Using Didi in China: The Ride-Hailing App Most Visitors Need

How Didi works in China, why it is usually easier than street-hailing, and what foreign visitors should prepare before they rely on it.

Last updated

Quick Answer

For most foreign visitors, Didi is the easiest way to get a car in China.

Official government guidance for overseas visitors says the Didi Greater China app supports registration with foreign mobile numbers and international credit cards. That alone makes it one of the most useful apps to prepare before arrival.


Why Didi Is So Useful

Didi reduces the parts of urban transport that are hardest for first-time visitors:

  • explaining pickup and destination on the street
  • negotiating at the curb
  • handling payment at the end in a hurry

When it works well, the whole ride feels cleaner and more predictable than trying to improvise with street taxis.


What To Prepare Before You Need It

Set up Didi before you urgently need a ride.

That means:

  • download the app
  • register with a number you can receive codes on
  • link a payment method
  • check that your map location works properly

Do not wait until you are standing outside a station with low battery and bad patience.


When Didi Is Better Than a Street Taxi

Didi is often the better choice when:

  • you are leaving a railway station
  • you are in an unfamiliar neighborhood
  • your destination is not easy to pronounce
  • you want the payment handled in-app

It also makes it easier to compare options instead of taking whatever car happens to be in front of you.

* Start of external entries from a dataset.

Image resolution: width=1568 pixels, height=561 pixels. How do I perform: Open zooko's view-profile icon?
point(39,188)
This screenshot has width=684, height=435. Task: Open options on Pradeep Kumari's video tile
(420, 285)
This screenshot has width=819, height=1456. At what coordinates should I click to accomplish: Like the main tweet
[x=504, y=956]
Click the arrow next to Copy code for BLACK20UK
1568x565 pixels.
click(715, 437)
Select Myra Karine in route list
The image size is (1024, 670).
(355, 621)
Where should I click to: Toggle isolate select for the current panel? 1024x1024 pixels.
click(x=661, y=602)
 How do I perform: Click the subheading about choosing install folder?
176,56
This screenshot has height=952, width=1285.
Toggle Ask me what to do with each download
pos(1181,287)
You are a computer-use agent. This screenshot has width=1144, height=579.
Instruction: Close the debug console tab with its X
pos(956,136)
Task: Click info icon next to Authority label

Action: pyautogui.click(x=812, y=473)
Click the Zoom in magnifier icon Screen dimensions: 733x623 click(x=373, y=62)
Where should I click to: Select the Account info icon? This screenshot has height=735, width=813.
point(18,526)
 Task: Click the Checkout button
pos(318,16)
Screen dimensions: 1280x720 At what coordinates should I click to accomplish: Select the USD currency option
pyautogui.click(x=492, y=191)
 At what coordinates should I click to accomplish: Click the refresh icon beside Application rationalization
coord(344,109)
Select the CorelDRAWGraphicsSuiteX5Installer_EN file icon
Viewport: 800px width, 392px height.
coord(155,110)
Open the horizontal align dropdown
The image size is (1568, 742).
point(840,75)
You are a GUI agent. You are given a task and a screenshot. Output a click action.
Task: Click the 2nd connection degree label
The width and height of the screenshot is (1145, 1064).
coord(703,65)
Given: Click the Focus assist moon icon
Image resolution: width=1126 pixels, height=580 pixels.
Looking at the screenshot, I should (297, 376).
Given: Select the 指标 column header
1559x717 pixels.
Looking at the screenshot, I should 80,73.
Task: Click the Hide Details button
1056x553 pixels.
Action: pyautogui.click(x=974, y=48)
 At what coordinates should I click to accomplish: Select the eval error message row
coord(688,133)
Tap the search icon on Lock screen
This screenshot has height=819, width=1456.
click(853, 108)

What Trips People Mis-handle Most

The awkward rides are usually not ordinary city pickups.

They are:

  • station pickups with confusing exits
  • airport pickups with designated meeting points
  • mall or landmark pickups where the pin is too generic

In those situations, the ride is only half the task. The pickup point is the other half.


When It May Still Be Slower Than You Expect

Didi is useful, but it is not magic.

You can still hit friction when:

  • the pickup point is confusing
  • the station area has traffic controls
  • demand is high
  • your app permissions are not set correctly

So the goal is not perfection. The goal is having a structured way to get a ride.


When a Taxi Queue May Still Be Better

If you are standing at:

  • an airport with a clear official taxi line
  • a large station with an organized taxi rank

and your app setup is shaky, the official taxi queue may still be the cleaner choice.

Didi is the best default for many situations, but it does not have to win every single one.


Practical Checklist

  • I installed Didi before I need it.
  • I can receive login or verification messages.
  • I linked a payment method.
  • I know that pickup points near stations and airports may require extra attention.
  • I know an official taxi queue can still beat a messy pickup.